With 250 hectare of land in prime forest area slotted for the proposed new airport at Navi Mumbai, environmentalists say that the project is an environmental disaster.

Of the proposed 2,268 hectares demarcated for the airport, 250 hectares fall in reserve forest land and mangroves – 141 hectares is reserved forest and 108 hectares is mangrove forest.

According to environmentalists, the new airport, planned as it is on a wetland, is environmental disaster waiting to happen.  Executive trustee of Conservation Action Trust, Debi Goenka, said, “The authorities are planning to reclaim wetland by adding six metres of soil which can cause the area of Panvel and adjoining areas to be flooded in case of excessive rains. The proposed airport is an environment disaster.”

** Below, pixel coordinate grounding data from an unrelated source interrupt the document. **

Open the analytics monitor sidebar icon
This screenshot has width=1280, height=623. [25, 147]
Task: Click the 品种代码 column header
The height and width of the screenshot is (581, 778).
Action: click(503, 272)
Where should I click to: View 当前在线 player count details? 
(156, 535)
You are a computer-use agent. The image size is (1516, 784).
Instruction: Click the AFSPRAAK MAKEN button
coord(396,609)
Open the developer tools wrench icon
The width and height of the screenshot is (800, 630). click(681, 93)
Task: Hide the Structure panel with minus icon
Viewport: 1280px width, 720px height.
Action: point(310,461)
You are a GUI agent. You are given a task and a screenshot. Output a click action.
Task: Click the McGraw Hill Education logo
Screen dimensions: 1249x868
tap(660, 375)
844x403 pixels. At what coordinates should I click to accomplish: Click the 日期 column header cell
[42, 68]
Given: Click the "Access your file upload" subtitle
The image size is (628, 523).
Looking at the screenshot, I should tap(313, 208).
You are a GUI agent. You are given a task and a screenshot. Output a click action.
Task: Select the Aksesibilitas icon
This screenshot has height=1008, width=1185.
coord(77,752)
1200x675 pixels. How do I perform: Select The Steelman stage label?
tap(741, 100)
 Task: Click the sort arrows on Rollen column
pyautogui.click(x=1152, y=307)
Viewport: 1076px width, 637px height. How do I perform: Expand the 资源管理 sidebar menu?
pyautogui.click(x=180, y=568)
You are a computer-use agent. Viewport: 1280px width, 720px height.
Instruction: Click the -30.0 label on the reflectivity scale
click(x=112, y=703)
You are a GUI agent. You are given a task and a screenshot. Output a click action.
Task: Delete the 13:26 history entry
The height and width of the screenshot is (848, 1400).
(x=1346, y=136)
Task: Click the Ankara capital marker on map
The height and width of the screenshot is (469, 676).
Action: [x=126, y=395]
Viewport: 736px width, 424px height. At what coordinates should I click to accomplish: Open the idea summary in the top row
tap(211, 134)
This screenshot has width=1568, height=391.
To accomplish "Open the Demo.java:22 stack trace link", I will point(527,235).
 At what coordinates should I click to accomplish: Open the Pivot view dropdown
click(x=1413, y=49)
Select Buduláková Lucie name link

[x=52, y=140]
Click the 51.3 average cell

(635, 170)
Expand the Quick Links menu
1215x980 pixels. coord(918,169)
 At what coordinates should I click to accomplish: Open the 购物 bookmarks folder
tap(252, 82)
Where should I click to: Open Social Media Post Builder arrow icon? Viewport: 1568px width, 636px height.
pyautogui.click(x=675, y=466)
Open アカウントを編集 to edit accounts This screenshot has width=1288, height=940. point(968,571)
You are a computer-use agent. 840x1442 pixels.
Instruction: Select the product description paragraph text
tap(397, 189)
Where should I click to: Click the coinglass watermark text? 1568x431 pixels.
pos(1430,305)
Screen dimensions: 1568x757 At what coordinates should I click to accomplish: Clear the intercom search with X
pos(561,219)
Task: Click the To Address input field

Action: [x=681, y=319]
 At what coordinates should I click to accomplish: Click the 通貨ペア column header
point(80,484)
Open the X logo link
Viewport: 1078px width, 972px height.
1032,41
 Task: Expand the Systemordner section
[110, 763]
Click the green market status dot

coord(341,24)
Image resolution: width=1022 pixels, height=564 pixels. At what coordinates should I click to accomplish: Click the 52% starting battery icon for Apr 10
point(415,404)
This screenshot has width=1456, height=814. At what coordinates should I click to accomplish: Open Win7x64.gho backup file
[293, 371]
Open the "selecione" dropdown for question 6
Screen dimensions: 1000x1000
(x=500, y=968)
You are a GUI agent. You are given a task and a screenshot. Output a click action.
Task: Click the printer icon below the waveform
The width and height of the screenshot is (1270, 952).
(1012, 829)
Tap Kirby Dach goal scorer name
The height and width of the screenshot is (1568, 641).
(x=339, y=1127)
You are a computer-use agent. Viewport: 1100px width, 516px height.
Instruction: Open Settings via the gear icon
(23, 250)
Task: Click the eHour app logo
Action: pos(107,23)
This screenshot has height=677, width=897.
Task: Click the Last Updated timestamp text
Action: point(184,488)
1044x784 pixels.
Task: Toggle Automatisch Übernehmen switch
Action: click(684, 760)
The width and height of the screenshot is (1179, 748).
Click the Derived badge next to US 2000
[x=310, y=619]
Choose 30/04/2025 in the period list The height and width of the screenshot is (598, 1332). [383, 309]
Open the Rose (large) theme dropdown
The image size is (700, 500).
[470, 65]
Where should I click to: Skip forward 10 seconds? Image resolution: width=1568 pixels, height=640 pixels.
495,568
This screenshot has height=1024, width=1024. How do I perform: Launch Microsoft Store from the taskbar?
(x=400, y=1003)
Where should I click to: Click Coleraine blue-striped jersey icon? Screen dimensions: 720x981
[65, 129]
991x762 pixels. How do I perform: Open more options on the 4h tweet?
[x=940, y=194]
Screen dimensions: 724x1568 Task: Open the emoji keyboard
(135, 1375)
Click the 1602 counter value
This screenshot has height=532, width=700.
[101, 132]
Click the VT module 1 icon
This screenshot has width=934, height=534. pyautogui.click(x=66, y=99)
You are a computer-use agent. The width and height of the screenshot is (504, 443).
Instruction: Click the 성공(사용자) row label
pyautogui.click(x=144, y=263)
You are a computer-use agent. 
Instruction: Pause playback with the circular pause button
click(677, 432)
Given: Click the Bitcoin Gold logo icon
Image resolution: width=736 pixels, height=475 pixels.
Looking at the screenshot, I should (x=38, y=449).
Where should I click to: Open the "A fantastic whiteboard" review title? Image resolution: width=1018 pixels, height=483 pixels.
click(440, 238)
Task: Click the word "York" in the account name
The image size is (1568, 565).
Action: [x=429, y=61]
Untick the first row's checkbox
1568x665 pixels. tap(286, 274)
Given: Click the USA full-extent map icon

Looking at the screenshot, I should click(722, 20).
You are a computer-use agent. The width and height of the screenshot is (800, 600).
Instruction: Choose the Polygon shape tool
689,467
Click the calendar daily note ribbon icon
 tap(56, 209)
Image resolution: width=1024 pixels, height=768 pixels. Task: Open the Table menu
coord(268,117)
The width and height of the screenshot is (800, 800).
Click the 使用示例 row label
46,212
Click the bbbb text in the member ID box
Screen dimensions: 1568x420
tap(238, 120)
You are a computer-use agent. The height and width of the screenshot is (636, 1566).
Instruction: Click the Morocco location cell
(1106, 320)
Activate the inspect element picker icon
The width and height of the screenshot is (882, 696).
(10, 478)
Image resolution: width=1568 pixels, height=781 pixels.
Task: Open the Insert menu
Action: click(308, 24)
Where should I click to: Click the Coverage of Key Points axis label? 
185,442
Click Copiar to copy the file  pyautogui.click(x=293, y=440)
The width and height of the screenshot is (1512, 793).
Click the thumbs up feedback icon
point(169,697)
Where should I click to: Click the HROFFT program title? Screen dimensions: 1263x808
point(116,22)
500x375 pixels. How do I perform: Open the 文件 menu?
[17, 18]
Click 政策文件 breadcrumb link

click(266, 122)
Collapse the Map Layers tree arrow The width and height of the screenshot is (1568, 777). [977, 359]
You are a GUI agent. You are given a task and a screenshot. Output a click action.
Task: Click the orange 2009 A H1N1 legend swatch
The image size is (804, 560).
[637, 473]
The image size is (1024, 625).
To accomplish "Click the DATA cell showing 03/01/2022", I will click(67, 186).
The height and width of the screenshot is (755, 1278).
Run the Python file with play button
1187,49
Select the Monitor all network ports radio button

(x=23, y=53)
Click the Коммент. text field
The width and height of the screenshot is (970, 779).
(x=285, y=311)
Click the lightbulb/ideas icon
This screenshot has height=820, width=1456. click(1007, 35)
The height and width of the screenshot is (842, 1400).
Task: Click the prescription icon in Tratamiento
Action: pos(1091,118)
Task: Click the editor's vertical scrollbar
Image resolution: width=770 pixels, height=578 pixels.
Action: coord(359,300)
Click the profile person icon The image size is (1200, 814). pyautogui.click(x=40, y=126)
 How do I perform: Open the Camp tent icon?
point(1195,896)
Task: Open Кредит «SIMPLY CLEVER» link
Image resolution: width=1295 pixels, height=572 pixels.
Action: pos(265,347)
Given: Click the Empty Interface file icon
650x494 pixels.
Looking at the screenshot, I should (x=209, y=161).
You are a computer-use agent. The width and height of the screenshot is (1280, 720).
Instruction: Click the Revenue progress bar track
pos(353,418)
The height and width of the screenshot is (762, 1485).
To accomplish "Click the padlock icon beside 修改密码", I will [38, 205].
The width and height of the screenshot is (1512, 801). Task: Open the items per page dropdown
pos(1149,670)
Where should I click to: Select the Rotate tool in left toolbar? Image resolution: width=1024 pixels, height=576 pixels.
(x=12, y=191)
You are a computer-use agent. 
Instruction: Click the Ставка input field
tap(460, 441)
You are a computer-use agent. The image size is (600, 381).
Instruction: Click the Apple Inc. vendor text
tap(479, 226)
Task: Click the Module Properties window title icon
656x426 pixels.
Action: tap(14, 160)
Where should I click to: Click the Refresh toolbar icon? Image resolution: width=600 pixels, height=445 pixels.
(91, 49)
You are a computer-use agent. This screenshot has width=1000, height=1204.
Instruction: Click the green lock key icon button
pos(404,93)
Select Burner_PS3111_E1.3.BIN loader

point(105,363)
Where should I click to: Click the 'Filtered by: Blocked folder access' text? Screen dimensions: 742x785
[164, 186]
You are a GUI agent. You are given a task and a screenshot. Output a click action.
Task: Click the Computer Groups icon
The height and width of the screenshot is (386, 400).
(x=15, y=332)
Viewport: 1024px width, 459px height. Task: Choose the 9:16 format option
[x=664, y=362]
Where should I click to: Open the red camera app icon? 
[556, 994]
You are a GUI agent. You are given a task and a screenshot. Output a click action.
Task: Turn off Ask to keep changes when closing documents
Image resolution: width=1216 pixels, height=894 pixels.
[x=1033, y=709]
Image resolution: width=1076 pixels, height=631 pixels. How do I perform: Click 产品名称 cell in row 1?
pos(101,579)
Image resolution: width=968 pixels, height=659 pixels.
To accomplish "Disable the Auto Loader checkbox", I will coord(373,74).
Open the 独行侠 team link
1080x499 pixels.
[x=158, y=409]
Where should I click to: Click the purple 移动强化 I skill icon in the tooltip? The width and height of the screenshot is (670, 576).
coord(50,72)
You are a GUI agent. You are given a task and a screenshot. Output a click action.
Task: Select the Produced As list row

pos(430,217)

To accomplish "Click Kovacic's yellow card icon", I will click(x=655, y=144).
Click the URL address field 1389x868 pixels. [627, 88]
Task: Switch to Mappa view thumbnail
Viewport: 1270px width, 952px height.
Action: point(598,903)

He said that the airport is could meet the same fate as the Chennai Airport during the recent floods in that city.

CIDCO, which is the planning authority for the proposed airport, had approached the ministry of environment and forest (MoEF) for forest clearance and obtained an in-principle clearance in December 2013.

CIDCO had also approached MoEF for forest clearance for Pushpak Nagar layout for rehabilitation of project affected persons of the proposed airport.

The layout involves 22.549 hectares of forest land. The MoEF has declined clearance for Pushpak Nagar on July 12, 2016.

In response to the MOEF decision, a CIDCO official said, “We are planning to revise the rehabilitation plan and keep it out of the forested area.”

Environmentalists in the city have also said that project authorities have violated the Coastal Regulation Zone (CRZ) rules since the proposed airport is located on a wetland area.

Director of NGO Vanashakti, D Stain said, “The entire project area falls under the coastal wetland area which is against the CRZ rules. Also, the mudflats in the proposed area would be completely destroyed.”

Stalin also alleged that more mangroves would be taken away by the planning authorities after Bombay National History Society (BHNS) reports suggested making the proposed area unattractive for birds to avoid bird hits.

Stalin also explained the importance of conducting soil analysis to understand the texture of soil. “The soil analysis should have been conducted by the planning authorities before using the proposed land for the airport construction. It would have helped them understand the type of soil on which they are constructing the airport.”